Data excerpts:
◇ ◇ ◇
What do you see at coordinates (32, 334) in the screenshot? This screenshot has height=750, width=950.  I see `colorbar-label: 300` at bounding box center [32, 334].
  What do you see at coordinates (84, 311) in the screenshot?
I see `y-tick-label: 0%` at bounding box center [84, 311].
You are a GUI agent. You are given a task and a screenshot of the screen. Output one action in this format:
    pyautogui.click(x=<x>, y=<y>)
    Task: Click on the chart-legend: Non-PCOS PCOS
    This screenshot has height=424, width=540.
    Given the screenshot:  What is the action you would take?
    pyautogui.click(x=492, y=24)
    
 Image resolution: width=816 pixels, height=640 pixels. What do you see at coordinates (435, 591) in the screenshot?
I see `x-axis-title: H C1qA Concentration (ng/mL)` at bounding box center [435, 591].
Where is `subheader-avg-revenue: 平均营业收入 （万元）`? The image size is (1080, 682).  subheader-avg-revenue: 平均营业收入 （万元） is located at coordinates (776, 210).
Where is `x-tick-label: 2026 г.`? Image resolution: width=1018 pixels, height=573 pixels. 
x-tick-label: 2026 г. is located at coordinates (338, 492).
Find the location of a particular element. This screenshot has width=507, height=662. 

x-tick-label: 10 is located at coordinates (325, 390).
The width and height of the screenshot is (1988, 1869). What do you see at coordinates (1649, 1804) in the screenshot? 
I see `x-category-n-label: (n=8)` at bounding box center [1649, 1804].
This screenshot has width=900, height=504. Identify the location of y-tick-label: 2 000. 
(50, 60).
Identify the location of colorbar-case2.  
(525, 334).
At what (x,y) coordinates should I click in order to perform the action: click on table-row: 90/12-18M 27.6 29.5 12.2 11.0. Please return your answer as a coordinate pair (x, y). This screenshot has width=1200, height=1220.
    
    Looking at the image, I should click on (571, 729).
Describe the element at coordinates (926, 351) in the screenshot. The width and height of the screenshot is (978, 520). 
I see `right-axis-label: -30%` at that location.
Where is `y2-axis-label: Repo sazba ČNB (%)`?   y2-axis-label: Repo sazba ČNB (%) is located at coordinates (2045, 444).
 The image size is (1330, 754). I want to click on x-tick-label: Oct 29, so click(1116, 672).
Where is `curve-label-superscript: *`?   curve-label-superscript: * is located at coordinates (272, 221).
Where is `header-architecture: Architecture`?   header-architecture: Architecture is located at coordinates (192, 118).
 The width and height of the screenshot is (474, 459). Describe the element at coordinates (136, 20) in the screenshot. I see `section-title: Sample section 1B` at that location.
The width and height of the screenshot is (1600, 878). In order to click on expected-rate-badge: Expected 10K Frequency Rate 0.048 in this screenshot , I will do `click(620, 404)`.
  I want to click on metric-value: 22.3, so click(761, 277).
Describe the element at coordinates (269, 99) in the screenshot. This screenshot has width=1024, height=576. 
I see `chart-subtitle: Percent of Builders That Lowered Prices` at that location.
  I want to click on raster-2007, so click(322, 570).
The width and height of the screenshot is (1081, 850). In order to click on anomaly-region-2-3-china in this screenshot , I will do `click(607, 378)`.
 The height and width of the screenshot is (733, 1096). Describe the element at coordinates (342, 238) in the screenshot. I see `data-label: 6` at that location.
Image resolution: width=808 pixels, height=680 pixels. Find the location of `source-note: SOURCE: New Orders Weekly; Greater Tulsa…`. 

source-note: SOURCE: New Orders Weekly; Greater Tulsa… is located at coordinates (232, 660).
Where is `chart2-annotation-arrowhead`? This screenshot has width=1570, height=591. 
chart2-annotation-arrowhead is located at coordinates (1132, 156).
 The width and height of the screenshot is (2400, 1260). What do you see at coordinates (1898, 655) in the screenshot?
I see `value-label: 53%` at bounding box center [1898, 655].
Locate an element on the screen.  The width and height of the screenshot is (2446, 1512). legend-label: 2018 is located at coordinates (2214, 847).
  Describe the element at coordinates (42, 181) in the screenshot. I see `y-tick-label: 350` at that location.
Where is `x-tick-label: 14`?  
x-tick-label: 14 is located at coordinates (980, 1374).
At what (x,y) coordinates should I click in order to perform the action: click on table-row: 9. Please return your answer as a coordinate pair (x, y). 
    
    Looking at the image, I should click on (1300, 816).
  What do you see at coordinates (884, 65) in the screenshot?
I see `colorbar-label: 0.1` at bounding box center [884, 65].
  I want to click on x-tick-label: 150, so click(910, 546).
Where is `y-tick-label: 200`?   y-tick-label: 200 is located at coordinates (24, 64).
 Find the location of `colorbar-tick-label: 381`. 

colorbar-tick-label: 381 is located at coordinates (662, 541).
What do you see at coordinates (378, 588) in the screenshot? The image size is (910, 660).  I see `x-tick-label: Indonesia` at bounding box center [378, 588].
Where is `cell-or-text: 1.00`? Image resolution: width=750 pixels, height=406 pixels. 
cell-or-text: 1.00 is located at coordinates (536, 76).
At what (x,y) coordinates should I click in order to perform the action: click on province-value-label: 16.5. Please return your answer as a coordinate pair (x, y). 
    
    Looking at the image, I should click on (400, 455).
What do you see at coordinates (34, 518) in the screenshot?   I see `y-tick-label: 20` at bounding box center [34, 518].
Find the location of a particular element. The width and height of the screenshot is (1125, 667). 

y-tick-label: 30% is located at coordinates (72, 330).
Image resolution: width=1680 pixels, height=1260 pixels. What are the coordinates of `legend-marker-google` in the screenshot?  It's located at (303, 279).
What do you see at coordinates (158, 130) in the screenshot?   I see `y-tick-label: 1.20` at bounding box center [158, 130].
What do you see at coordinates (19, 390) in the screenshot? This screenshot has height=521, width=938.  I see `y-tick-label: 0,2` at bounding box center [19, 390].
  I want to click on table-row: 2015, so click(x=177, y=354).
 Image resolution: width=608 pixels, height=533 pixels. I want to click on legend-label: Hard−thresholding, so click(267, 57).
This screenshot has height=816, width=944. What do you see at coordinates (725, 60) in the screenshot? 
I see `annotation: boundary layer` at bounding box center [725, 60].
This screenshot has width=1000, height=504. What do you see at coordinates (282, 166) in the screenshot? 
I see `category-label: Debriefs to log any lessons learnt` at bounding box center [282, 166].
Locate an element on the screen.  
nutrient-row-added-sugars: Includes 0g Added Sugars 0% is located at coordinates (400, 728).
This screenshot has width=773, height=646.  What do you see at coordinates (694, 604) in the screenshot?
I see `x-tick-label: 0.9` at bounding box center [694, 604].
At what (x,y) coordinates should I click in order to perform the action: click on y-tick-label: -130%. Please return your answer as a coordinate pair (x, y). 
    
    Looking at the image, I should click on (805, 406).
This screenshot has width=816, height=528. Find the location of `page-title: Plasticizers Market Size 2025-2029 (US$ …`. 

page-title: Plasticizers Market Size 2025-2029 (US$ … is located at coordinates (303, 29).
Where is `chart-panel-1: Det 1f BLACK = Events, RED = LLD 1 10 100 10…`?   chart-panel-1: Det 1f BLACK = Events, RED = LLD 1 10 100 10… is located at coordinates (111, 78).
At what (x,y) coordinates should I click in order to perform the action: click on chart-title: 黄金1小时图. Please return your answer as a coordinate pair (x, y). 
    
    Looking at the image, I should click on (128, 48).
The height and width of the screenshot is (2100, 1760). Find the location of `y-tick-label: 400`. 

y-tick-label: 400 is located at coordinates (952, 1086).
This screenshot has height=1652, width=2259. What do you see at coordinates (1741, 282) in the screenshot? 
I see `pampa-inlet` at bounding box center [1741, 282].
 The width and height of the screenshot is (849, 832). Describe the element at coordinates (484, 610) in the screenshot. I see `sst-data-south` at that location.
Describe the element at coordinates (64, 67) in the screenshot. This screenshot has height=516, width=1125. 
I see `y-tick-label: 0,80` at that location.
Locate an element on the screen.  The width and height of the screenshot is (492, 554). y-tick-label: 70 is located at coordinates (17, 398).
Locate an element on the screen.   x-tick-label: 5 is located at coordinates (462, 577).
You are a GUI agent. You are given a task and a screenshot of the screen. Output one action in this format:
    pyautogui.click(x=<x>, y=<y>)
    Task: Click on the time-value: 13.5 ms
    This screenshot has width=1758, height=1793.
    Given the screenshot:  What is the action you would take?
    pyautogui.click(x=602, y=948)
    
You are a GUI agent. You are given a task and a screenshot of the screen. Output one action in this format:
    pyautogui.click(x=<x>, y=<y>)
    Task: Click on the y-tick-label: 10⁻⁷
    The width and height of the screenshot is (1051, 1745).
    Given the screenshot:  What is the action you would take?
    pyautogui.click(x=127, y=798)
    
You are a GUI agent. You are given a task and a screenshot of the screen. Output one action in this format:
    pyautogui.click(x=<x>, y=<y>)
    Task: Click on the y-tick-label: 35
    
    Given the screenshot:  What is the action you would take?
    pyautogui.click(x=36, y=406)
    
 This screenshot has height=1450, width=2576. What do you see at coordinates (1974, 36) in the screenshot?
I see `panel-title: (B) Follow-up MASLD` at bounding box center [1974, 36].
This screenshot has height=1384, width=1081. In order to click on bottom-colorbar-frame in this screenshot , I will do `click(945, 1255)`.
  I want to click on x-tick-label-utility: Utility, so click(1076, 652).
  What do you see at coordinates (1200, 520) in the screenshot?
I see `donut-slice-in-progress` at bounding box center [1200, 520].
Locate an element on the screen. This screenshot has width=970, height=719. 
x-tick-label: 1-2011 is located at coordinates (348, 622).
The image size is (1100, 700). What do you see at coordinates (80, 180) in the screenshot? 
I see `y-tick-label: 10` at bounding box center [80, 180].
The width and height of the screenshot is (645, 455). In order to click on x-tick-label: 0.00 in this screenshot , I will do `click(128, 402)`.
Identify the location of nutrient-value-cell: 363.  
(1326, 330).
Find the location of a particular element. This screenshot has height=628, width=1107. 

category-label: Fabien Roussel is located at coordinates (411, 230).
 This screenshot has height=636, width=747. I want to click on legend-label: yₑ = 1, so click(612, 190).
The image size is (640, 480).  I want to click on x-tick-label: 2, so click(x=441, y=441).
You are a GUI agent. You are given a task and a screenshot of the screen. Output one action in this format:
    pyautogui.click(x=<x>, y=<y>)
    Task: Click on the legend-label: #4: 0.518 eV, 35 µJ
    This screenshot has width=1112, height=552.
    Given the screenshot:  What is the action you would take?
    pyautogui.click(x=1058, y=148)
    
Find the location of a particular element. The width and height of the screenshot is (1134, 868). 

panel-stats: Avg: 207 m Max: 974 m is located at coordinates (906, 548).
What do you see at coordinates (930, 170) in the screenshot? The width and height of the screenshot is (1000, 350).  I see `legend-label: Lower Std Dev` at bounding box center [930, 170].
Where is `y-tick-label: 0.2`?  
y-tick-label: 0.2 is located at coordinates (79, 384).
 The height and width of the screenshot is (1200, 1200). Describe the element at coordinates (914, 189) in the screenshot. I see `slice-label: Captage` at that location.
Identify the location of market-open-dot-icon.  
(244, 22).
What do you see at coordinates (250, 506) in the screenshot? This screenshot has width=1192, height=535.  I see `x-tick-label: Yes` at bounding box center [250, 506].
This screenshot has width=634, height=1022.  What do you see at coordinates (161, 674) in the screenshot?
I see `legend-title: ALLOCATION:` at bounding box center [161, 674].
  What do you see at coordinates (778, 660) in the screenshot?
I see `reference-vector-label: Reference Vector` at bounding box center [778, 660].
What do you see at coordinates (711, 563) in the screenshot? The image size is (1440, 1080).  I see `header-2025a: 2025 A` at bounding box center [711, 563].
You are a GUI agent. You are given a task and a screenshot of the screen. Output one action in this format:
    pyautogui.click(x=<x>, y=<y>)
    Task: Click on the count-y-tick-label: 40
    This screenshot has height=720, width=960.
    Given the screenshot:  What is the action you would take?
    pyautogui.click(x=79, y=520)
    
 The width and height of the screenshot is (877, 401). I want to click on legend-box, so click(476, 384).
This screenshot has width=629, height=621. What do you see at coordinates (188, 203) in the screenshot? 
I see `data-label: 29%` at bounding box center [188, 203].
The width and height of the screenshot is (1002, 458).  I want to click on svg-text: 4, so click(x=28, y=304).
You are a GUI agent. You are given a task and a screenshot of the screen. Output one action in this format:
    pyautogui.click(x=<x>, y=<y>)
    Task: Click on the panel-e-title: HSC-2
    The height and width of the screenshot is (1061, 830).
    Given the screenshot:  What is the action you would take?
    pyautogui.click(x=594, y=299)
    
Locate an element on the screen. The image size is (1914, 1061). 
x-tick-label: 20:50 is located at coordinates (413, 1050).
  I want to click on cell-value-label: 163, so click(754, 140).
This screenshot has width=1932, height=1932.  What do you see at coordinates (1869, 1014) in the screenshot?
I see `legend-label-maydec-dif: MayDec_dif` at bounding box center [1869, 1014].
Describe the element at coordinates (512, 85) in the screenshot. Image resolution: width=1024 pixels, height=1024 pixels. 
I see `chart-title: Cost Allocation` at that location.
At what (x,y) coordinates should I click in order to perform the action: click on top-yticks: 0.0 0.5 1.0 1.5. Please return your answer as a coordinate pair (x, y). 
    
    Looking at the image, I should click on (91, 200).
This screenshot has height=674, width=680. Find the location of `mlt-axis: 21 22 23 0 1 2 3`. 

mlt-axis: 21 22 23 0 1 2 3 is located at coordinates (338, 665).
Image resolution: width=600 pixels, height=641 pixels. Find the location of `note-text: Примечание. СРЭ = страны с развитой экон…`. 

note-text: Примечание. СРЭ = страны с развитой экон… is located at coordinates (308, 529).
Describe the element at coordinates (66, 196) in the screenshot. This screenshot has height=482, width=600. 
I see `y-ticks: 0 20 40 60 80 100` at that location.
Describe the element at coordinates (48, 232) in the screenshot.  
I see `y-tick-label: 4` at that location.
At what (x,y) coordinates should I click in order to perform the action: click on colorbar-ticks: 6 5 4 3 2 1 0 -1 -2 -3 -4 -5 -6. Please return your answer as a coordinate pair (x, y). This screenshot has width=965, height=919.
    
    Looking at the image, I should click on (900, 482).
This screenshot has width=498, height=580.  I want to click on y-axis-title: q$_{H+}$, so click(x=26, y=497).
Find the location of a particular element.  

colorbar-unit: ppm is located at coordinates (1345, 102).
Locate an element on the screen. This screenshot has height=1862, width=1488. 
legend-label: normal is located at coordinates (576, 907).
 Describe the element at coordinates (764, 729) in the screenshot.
◇ ◇ ◇
## REQUIRED WORK
Count the lines in the entries that contain the string "panel". Reply with the number alone.

## EXPECTED ANSWER
4